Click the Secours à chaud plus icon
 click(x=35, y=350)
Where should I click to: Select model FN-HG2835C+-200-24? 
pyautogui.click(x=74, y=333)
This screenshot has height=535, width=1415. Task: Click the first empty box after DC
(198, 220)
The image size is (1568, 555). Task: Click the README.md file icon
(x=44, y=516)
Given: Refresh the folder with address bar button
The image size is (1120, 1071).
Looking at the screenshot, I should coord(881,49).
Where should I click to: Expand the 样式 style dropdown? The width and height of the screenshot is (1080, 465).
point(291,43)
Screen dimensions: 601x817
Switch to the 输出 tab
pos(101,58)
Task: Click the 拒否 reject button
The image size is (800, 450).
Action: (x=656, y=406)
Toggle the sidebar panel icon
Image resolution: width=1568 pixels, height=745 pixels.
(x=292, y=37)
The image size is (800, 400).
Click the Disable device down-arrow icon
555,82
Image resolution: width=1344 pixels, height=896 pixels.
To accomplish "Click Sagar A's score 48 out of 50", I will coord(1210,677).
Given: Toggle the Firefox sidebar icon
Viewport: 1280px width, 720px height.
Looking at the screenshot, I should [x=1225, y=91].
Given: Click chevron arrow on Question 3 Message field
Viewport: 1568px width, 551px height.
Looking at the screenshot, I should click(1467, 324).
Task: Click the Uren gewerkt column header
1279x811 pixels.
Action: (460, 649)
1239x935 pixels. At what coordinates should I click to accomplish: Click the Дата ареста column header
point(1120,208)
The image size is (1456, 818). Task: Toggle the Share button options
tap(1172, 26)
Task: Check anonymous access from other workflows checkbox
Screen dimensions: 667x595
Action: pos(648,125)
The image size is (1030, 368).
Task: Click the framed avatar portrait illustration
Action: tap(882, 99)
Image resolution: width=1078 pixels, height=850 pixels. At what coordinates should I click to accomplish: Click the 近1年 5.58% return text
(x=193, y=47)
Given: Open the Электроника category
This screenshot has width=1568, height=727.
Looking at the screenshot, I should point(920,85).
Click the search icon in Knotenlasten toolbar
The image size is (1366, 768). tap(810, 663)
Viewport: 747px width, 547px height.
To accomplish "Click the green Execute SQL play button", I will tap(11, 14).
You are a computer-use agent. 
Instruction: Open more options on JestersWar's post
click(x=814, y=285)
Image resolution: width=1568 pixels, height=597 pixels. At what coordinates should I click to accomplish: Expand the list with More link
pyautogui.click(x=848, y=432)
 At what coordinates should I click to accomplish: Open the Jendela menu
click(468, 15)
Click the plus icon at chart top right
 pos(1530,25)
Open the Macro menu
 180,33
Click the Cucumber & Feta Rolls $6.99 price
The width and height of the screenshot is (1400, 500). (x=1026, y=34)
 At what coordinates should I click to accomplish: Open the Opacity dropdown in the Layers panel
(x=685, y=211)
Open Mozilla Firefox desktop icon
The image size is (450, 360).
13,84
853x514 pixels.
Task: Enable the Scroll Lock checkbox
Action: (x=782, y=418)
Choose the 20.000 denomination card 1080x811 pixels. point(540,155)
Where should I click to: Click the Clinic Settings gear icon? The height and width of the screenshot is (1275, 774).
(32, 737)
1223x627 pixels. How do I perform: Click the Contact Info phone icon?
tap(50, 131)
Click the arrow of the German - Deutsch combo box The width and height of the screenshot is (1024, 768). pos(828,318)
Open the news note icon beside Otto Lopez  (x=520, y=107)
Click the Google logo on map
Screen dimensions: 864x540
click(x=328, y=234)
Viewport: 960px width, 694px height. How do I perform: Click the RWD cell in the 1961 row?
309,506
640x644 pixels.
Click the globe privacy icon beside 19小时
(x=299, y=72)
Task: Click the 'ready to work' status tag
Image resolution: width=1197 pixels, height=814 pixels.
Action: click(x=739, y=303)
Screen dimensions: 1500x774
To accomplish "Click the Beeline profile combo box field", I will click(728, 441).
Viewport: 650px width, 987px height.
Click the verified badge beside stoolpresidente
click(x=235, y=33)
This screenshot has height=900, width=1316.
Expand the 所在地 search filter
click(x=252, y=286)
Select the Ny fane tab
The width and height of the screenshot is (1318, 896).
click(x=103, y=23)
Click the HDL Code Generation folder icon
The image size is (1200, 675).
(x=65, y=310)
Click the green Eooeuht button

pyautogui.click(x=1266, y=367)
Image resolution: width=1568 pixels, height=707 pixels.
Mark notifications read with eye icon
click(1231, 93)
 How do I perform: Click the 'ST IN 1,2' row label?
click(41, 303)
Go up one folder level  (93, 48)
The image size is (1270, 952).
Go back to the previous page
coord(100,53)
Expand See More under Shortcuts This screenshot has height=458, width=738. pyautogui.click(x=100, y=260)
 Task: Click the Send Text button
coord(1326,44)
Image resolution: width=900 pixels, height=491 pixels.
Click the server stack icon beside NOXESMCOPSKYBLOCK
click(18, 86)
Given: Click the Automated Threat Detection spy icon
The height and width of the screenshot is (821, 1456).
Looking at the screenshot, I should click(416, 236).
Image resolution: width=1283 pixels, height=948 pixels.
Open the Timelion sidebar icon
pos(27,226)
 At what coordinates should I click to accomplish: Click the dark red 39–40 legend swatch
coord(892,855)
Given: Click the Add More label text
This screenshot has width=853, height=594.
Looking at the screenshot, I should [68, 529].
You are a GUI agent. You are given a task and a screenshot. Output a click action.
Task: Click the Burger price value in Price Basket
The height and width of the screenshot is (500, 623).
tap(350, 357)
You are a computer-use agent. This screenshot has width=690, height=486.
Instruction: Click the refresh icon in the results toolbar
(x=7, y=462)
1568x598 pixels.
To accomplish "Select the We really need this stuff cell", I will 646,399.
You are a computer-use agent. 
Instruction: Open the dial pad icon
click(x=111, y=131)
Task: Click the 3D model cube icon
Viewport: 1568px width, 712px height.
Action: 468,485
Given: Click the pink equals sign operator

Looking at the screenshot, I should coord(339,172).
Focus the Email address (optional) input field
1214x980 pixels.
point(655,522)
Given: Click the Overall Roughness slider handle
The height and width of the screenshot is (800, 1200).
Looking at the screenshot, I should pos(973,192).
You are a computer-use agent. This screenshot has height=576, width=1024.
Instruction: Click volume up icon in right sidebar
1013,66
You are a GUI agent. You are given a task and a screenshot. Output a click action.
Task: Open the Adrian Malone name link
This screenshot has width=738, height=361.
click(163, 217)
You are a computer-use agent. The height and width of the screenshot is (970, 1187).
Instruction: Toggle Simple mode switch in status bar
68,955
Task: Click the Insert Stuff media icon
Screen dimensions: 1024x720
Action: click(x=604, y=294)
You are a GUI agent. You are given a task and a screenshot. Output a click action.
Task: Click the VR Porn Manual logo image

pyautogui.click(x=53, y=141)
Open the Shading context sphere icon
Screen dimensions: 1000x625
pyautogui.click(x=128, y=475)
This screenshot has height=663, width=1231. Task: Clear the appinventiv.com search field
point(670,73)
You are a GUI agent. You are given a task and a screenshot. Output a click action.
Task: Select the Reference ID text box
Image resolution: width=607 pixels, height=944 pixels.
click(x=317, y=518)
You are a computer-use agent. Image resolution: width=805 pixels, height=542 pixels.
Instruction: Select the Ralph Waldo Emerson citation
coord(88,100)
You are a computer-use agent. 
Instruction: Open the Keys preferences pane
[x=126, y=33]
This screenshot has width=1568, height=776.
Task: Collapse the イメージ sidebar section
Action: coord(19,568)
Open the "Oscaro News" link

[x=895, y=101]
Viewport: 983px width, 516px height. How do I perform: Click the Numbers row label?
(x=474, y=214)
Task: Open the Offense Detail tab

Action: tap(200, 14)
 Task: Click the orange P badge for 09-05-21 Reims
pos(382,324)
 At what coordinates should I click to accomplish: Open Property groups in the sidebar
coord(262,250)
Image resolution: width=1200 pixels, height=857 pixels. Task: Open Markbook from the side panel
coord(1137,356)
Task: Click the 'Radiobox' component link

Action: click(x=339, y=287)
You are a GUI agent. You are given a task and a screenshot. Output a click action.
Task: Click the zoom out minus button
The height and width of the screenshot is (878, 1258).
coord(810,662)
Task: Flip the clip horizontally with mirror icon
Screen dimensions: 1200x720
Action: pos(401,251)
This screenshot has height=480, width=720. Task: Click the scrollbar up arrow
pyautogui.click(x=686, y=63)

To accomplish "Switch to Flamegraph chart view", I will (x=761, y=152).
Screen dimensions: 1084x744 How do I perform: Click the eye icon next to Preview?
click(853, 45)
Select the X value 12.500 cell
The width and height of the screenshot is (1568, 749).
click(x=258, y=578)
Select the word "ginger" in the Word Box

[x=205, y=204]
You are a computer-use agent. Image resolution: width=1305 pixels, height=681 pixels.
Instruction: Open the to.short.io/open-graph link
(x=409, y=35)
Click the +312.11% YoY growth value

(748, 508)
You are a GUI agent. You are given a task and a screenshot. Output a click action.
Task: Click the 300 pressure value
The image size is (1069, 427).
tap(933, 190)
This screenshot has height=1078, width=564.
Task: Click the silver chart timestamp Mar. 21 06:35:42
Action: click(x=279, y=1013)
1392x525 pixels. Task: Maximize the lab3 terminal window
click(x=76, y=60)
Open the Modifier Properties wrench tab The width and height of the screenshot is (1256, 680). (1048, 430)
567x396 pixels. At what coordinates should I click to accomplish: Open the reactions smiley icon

──────

— Assignment —
Please copy only the lines between the first line of the entries and the line with "Screen dimensions: 601x817", keeping those two end lines as well, exactly as written.

— Result —
Click the Secours à chaud plus icon
 click(x=35, y=350)
Where should I click to: Select model FN-HG2835C+-200-24? 
pyautogui.click(x=74, y=333)
This screenshot has height=535, width=1415. Task: Click the first empty box after DC
(198, 220)
The image size is (1568, 555). Task: Click the README.md file icon
(x=44, y=516)
Given: Refresh the folder with address bar button
The image size is (1120, 1071).
Looking at the screenshot, I should coord(881,49).
Where should I click to: Expand the 样式 style dropdown? The width and height of the screenshot is (1080, 465).
point(291,43)
Screen dimensions: 601x817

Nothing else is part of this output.